Even after the war ended you had to get on a waiting list to get a new car. After five years of war, our cars were pretty worn out.
But everyone pitched in and did what they could to help out so that the soldiers could come home safe and sound. But plenty of them didn’t. My cousin Chester went missing in the Battle of the Bulge. We didn’t know anything about what happened to him for almost a year.
That sometimes made us feel pretty helpless. But there was plenty we could do. Almost every day of the week there was some chore for the war effort.
We saved used cooking oil in empty tin cans. Every morning after breakfast my mother would pour off the bacon fat into an empty vegetable can and cover it with wax paper to keep it from spilling. Every Monday we carried the cans to school. There would be hundreds of children walking to school with paper bags holding tin cans full of grease. Imagine that.
I remember disliking taking the grease to school. It was smelly and messy. If it got on anything it left a stain. We left the cans outside the classroom. Someone came and took the grease away. I never saw who. I wondered what we were taking the grease to school for. All I knew is it had something to do with making eplosives for the bombs. Sometimes they showed bombing over Germany in the newsreels and I wondered if that was some of our Birmingham bacon fat exploding in Berlin.
The government promoted war bonds everywhere all the time to raise money for the war effort. There were ads in the paper. When you went to the movies there was an ad in the newsreel asking you to buy war bonds. A cartoon of Lady Liberty or Uncle Sam in a red white and blue suit would repeat over and over: buy stamps, buy war bonds. Posters in restaurants showed Uncle Sam holding them up and hawking the bonds. I heard ads asking people to buy bonds in amounts up to $1000.
This effort even reached into the schools. The teachers would announce at the beginning of every week, “Tomorrow is stamp day.” All the children would go home and get the grease off their hands and bring in their quarters on Tuesday.
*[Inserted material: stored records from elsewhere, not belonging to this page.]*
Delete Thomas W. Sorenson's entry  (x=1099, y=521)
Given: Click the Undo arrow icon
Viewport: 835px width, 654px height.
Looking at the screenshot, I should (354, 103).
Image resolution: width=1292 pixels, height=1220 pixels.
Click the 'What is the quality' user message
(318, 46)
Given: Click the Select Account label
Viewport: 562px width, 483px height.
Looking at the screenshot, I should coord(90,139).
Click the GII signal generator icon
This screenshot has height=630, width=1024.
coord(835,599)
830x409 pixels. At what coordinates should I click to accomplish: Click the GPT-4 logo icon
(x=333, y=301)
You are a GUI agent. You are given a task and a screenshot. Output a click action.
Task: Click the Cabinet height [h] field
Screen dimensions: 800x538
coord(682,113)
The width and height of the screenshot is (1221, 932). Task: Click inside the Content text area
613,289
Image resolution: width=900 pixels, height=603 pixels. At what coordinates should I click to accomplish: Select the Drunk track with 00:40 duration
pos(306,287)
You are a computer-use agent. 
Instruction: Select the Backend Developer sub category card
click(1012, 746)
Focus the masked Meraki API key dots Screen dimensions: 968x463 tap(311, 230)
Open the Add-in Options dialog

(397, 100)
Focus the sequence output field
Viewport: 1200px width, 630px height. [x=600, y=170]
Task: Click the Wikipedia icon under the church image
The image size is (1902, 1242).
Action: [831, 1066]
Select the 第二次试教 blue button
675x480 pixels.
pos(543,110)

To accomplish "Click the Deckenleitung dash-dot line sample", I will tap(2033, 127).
I remembered thinking how long it would take me to bring enough quarters for one of those thousand dollar bonds I heard about.
But for every quarter we would get a stamp to put in a little book just like an S&H Greenstamps book--though I guess that calls for yet another history lesson for most readers today. When we accumulated $18.75 in stamps we could redeem the book at the bank for a war savings certificate. It was on parchment paper with a border around it with War Bond written across it in big script letters. It would mature at $25 if you held it for ten years. I later used mine to pay college tuition. My brother Tucker still has his war bond certificates. He said he thought they would be worth more than the $25.
In other words we were all involved in the war effort. We did what we were told was helpful. Nobody questioned why we did it.
We were even ready for the war to come to us. There was an air warden on each block. At random times a siren would blow and everybody had to pull down the blackout shades my parents bought at Sears. Then we would all run outside as fast as we could to watch from the heights of Ensley Highlands while they blacked out the 11 continuous miles of steel mills.
We could see the glow of the mills from our house every night. But on the night of the air raid drills the authorities would produce a shroud of smoke and bit by bit the mills would disappear.
The people who lived on my block in Bush Hills, rationing shoes and carrying cooking oil to school for our country, would not have thought so. We all pulled together, and did whatever was necessary every day, for a common goal.